Every year for the past 18 years the owners of the U.S. Railroads congratulate Norfolk Southern Corporation for injuring, maiming, and killing less of its employees than the other major freight carriers. Having done FELA injury cases against Norfolk Southern for all of those 18 years and being a rail union designated legal counsel, I find this self congratulation by the major railroads almost funny. Like being the best smelling pig at the trough. According to published reports Norfolk Southern had about 1 injury to employees for every 200,000 hours worked. CSX railroad employees were hurt about 40% more and the major railroads on the west coast also caused their employees to be injured 40-80% more than Norfolk Southern.

However, Norfolk Southern gets this award based only on statistics compiled by the Federal Railroad Administration. The only injuries that get reported to the FRA are those where an employee reports that they get hurt during their railroad work and receives medical care which involves time missed from work or prescription drugs. The railroads go to great lengths to keep the number of reportable FRA injuries to a minimum. How do they do this? They do it by intimidating workers not to report injuries. I am aware of situations where railroad supervisors will refuse to accept an injury report from an injured worker on the job. Although, the FRA theoretically investigates such abuses by the railroads there are very few teeth in their enforcement.

Another ploy of the railroads to keep down their reportable injuries is to give the worker light duty for a day or two hoping that they might just brush it off and not seek medical care. The major railroad carriers like CSX and Norfolk Southern require the worker to go with his supervisor anytime an injured railroader needs to go the emergency room. Unless the railroad worker is smart enough about his rights to demand to speak to the doctor alone the supervisor may well tell the doctor please don’t give this man any prescription medication or we will have to write up a report. If a railroad worker insists on his rights, that he has been hurt, that he wants to fill out an incident report, and that he needs to go to the emergency room, then the railroad has other methods of retribution. One common avenue is for the railroad to call a “company investigation” which is a kangaroo court where the injured worker doesn’t have a right to an attorney.

The company calls witnesses and tries to say that the railroad worker did something wrong causing his own injury or failed to report it in a timely fashion. Then they punish the worker by suspending or firing the person. If the railroad worker is new and in a probationary status they may fire him simply for getting hurt because there is no protection for those workers to prevent that. CSX in recent years has even gone to a policy of identifying “high profile” workers who they want supervisors to watch like hawks. What they are trying to do is to intimidate a worker who has made an injury claim by having his every move at the job site followed to look for minor infractions in company rules.

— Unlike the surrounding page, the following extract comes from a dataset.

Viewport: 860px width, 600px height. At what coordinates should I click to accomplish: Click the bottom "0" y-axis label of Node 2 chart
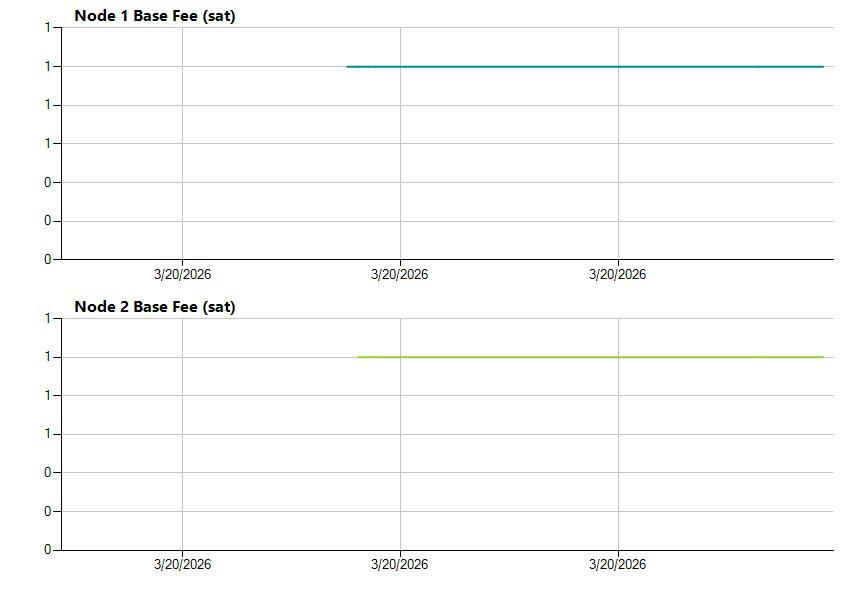[47, 550]
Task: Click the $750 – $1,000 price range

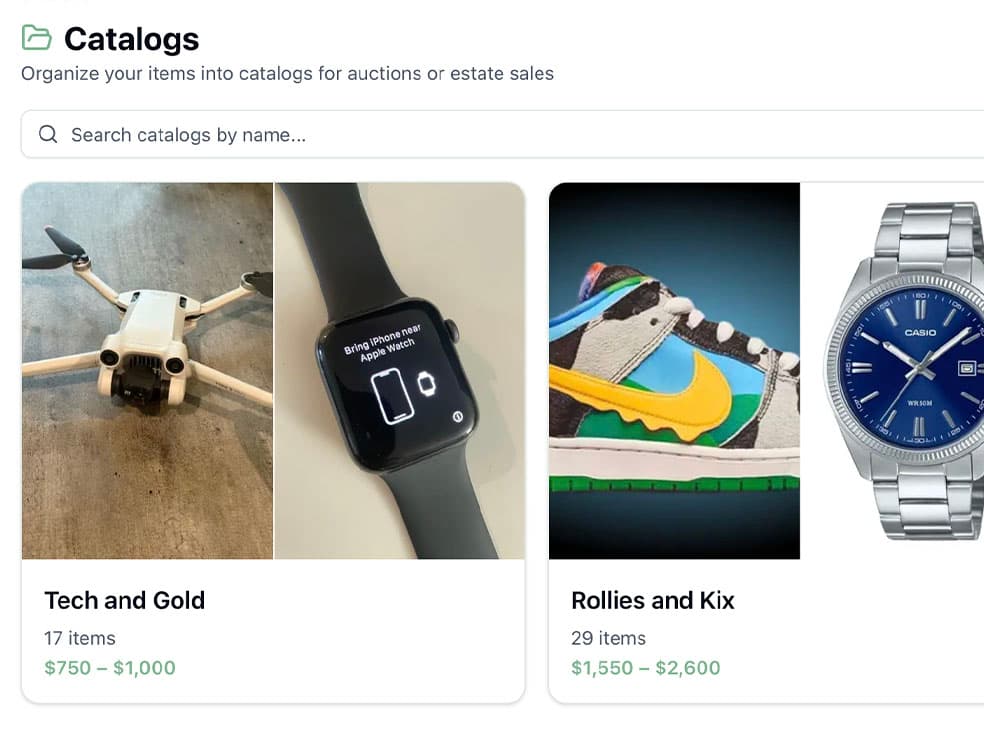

So when I hear that Norfolk Southern has once again won the “rail industry top honor for employee safety, the gold E.H. Harriman Memorial Safety Award,” I have to laugh to keep from crying. As a long time FELA railroad injury lawyer who has represented many injured railroad men over the decades, I know what hogwash such awards are. If the railroad environment is safer today than it was before, it’s due to the hard work and efforts railroad men and rail unions forcing the railroad to make safety improvements. Perhaps some other decreased in employee injuries is a result of the railroad getting rid of workers and having smaller crews using questionable technology like remote control units to operate trains. But when the industry pats itself on the back about its safety record, I know from experience that statistics can be manipulated in a self serving way by the railroads especially as it relates to FRA reportable injuries.

The same day that the Virginian Pilot newspaper, in Norfolk, Virginia (VA) was reporting about this absurd safety award, May 18, 2007, it was also reporting in the same business section that Norfolk Southern shares were rising because of buy out rumors. The company supervisors and company executives get monetary benefit in the form of raises, bonuses, and improved stock prices when they can claim fewer injuries, whether it’s true or not.